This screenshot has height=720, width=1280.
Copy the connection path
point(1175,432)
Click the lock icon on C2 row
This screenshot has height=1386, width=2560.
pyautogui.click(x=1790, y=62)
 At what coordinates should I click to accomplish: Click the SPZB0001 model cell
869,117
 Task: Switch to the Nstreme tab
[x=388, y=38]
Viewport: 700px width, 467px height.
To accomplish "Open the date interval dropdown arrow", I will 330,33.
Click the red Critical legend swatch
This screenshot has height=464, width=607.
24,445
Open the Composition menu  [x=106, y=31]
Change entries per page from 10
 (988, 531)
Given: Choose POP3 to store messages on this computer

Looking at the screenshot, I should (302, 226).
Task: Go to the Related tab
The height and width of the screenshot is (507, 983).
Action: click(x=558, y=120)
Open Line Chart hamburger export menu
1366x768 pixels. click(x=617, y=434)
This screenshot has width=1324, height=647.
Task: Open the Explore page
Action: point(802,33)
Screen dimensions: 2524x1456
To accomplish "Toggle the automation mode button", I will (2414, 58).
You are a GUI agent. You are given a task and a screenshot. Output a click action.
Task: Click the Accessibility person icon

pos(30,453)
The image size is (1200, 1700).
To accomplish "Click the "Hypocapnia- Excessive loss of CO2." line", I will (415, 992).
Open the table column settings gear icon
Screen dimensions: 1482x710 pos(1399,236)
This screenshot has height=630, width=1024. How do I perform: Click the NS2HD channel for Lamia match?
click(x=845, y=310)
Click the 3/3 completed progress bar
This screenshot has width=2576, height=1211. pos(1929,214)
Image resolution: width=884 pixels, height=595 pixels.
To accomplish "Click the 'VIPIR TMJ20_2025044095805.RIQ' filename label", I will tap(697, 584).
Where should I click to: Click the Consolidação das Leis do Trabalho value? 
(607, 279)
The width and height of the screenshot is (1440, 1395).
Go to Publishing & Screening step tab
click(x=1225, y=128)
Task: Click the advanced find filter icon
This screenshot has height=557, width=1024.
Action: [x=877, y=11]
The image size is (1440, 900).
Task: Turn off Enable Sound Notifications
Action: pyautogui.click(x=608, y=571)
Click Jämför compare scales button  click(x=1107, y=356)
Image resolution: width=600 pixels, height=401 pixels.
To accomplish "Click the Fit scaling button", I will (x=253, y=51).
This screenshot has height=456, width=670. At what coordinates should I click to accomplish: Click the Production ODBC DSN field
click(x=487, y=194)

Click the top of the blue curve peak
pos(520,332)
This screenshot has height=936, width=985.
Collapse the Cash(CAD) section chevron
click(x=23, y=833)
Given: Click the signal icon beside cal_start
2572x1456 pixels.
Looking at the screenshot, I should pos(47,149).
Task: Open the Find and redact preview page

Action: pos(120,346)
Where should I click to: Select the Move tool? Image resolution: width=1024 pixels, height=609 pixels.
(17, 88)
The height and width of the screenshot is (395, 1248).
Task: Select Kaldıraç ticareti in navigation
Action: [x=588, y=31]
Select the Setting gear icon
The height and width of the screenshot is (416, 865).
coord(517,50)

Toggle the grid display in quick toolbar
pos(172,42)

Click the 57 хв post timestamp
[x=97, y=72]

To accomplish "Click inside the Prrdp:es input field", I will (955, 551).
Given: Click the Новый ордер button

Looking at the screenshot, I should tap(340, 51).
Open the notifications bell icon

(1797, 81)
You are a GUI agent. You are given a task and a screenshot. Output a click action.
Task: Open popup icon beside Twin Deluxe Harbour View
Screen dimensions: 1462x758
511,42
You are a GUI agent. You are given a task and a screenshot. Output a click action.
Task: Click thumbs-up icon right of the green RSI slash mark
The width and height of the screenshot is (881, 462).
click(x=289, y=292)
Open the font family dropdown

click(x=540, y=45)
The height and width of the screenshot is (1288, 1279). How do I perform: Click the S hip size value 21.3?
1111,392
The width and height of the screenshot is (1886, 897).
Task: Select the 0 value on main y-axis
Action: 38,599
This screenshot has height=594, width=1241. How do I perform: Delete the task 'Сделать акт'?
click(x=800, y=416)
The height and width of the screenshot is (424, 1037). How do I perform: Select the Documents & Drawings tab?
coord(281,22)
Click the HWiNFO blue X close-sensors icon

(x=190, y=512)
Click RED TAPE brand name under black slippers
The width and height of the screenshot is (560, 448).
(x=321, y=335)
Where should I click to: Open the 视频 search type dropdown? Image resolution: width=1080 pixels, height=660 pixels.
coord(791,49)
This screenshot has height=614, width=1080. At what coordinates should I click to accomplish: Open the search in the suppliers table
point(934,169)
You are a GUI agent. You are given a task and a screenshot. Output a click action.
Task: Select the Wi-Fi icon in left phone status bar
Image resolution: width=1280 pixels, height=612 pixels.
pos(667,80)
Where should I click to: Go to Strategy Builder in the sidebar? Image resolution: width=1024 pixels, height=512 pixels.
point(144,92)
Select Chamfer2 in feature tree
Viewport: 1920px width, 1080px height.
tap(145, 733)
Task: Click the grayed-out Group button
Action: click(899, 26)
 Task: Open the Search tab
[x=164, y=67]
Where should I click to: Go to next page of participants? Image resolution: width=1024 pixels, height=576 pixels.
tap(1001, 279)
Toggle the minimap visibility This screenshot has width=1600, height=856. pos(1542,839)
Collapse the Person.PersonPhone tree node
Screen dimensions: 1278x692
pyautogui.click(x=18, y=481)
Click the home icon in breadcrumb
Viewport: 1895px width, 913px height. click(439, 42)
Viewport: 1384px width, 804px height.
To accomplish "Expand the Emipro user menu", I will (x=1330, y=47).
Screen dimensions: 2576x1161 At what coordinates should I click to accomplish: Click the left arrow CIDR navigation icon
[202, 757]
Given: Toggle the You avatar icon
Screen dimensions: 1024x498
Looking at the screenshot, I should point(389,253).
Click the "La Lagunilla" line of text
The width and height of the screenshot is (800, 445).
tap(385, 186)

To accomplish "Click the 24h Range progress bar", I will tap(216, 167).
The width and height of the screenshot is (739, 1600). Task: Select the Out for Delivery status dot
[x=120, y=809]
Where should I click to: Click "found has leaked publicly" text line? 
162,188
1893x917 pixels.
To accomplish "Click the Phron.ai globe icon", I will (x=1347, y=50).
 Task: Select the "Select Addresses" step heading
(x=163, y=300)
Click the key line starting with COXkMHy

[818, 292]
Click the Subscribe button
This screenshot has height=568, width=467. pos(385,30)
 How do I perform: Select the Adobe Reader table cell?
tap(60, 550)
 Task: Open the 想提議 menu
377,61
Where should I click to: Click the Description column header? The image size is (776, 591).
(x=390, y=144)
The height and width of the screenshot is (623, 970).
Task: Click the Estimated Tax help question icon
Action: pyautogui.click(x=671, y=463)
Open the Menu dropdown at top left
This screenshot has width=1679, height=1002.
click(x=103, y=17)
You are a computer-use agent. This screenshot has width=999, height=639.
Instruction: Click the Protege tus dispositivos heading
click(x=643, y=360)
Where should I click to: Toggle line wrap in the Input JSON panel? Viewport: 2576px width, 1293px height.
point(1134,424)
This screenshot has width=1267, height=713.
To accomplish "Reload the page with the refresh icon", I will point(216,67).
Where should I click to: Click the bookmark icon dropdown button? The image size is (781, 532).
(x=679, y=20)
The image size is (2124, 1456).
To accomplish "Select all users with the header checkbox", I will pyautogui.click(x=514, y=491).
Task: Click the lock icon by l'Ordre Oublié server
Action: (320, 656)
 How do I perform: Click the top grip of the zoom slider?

**Do this:** Write out all the records again with "accomplish" replaced by "complete" everywhere it appears, changing nothing else.

**Solution to this task:**
This screenshot has height=720, width=1280.
Copy the connection path
point(1175,432)
Click the lock icon on C2 row
This screenshot has height=1386, width=2560.
pyautogui.click(x=1790, y=62)
 At what coordinates should I click to complete: Click the SPZB0001 model cell
869,117
 Task: Switch to the Nstreme tab
[x=388, y=38]
Viewport: 700px width, 467px height.
To complete "Open the date interval dropdown arrow", I will 330,33.
Click the red Critical legend swatch
This screenshot has height=464, width=607.
24,445
Open the Composition menu  [x=106, y=31]
Change entries per page from 10
 (988, 531)
Given: Choose POP3 to store messages on this computer

Looking at the screenshot, I should (302, 226).
Task: Go to the Related tab
The height and width of the screenshot is (507, 983).
Action: click(x=558, y=120)
Open Line Chart hamburger export menu
1366x768 pixels. click(x=617, y=434)
This screenshot has width=1324, height=647.
Task: Open the Explore page
Action: point(802,33)
Screen dimensions: 2524x1456
To complete "Toggle the automation mode button", I will (2414, 58).
You are a GUI agent. You are given a task and a screenshot. Output a click action.
Task: Click the Accessibility person icon

pos(30,453)
The image size is (1200, 1700).
To complete "Click the "Hypocapnia- Excessive loss of CO2." line", I will (415, 992).
Open the table column settings gear icon
Screen dimensions: 1482x710 pos(1399,236)
This screenshot has height=630, width=1024. How do I perform: Click the NS2HD channel for Lamia match?
click(x=845, y=310)
Click the 3/3 completed progress bar
This screenshot has width=2576, height=1211. pos(1929,214)
Image resolution: width=884 pixels, height=595 pixels.
To complete "Click the 'VIPIR TMJ20_2025044095805.RIQ' filename label", I will tap(697, 584).
Where should I click to: Click the Consolidação das Leis do Trabalho value? 
(607, 279)
The width and height of the screenshot is (1440, 1395).
Go to Publishing & Screening step tab
click(x=1225, y=128)
Task: Click the advanced find filter icon
This screenshot has height=557, width=1024.
Action: [x=877, y=11]
The image size is (1440, 900).
Task: Turn off Enable Sound Notifications
Action: pyautogui.click(x=608, y=571)
Click Jämför compare scales button  click(x=1107, y=356)
Image resolution: width=600 pixels, height=401 pixels.
To complete "Click the Fit scaling button", I will (x=253, y=51).
This screenshot has height=456, width=670. At what coordinates should I click to complete: Click the Production ODBC DSN field
click(x=487, y=194)

Click the top of the blue curve peak
pos(520,332)
This screenshot has height=936, width=985.
Collapse the Cash(CAD) section chevron
click(x=23, y=833)
Given: Click the signal icon beside cal_start
2572x1456 pixels.
Looking at the screenshot, I should pos(47,149).
Task: Open the Find and redact preview page

Action: pos(120,346)
Where should I click to: Select the Move tool? Image resolution: width=1024 pixels, height=609 pixels.
(17, 88)
The height and width of the screenshot is (395, 1248).
Task: Select Kaldıraç ticareti in navigation
Action: [x=588, y=31]
Select the Setting gear icon
The height and width of the screenshot is (416, 865).
coord(517,50)

Toggle the grid display in quick toolbar
pos(172,42)

Click the 57 хв post timestamp
[x=97, y=72]

To complete "Click inside the Prrdp:es input field", I will (955, 551).
Given: Click the Новый ордер button

Looking at the screenshot, I should tap(340, 51).
Open the notifications bell icon

(1797, 81)
You are a GUI agent. You are given a task and a screenshot. Output a click action.
Task: Open popup icon beside Twin Deluxe Harbour View
Screen dimensions: 1462x758
511,42
You are a GUI agent. You are given a task and a screenshot. Output a click action.
Task: Click thumbs-up icon right of the green RSI slash mark
The width and height of the screenshot is (881, 462).
click(x=289, y=292)
Open the font family dropdown

click(x=540, y=45)
The height and width of the screenshot is (1288, 1279). How do I perform: Click the S hip size value 21.3?
1111,392
The width and height of the screenshot is (1886, 897).
Task: Select the 0 value on main y-axis
Action: 38,599
This screenshot has height=594, width=1241. How do I perform: Delete the task 'Сделать акт'?
click(x=800, y=416)
The height and width of the screenshot is (424, 1037). How do I perform: Select the Documents & Drawings tab?
coord(281,22)
Click the HWiNFO blue X close-sensors icon

(x=190, y=512)
Click RED TAPE brand name under black slippers
The width and height of the screenshot is (560, 448).
(x=321, y=335)
Where should I click to: Open the 视频 search type dropdown? Image resolution: width=1080 pixels, height=660 pixels.
coord(791,49)
This screenshot has height=614, width=1080. At what coordinates should I click to complete: Open the search in the suppliers table
point(934,169)
You are a GUI agent. You are given a task and a screenshot. Output a click action.
Task: Select the Wi-Fi icon in left phone status bar
Image resolution: width=1280 pixels, height=612 pixels.
pos(667,80)
Where should I click to: Go to Strategy Builder in the sidebar? Image resolution: width=1024 pixels, height=512 pixels.
point(144,92)
Select Chamfer2 in feature tree
Viewport: 1920px width, 1080px height.
tap(145, 733)
Task: Click the grayed-out Group button
Action: click(899, 26)
 Task: Open the Search tab
[x=164, y=67]
Where should I click to: Go to next page of participants? Image resolution: width=1024 pixels, height=576 pixels.
tap(1001, 279)
Toggle the minimap visibility This screenshot has width=1600, height=856. pos(1542,839)
Collapse the Person.PersonPhone tree node
Screen dimensions: 1278x692
pyautogui.click(x=18, y=481)
Click the home icon in breadcrumb
Viewport: 1895px width, 913px height. click(439, 42)
Viewport: 1384px width, 804px height.
To complete "Expand the Emipro user menu", I will (x=1330, y=47).
Screen dimensions: 2576x1161 At what coordinates should I click to complete: Click the left arrow CIDR navigation icon
[202, 757]
Given: Toggle the You avatar icon
Screen dimensions: 1024x498
Looking at the screenshot, I should point(389,253).
Click the "La Lagunilla" line of text
The width and height of the screenshot is (800, 445).
tap(385, 186)

To complete "Click the 24h Range progress bar", I will tap(216, 167).
The width and height of the screenshot is (739, 1600). Task: Select the Out for Delivery status dot
[x=120, y=809]
Where should I click to: Click "found has leaked publicly" text line? 
162,188
1893x917 pixels.
To complete "Click the Phron.ai globe icon", I will (x=1347, y=50).
 Task: Select the "Select Addresses" step heading
(x=163, y=300)
Click the key line starting with COXkMHy

[818, 292]
Click the Subscribe button
This screenshot has height=568, width=467. pos(385,30)
 How do I perform: Select the Adobe Reader table cell?
tap(60, 550)
 Task: Open the 想提議 menu
377,61
Where should I click to: Click the Description column header? The image size is (776, 591).
(x=390, y=144)
The height and width of the screenshot is (623, 970).
Task: Click the Estimated Tax help question icon
Action: pyautogui.click(x=671, y=463)
Open the Menu dropdown at top left
This screenshot has width=1679, height=1002.
click(x=103, y=17)
You are a computer-use agent. This screenshot has width=999, height=639.
Instruction: Click the Protege tus dispositivos heading
click(x=643, y=360)
Where should I click to: Toggle line wrap in the Input JSON panel? Viewport: 2576px width, 1293px height.
point(1134,424)
This screenshot has width=1267, height=713.
To complete "Reload the page with the refresh icon", I will point(216,67).
Where should I click to: Click the bookmark icon dropdown button? The image size is (781, 532).
(x=679, y=20)
The image size is (2124, 1456).
To complete "Select all users with the header checkbox", I will pyautogui.click(x=514, y=491).
Task: Click the lock icon by l'Ordre Oublié server
Action: (320, 656)
 How do I perform: Click the top grip of the zoom slider?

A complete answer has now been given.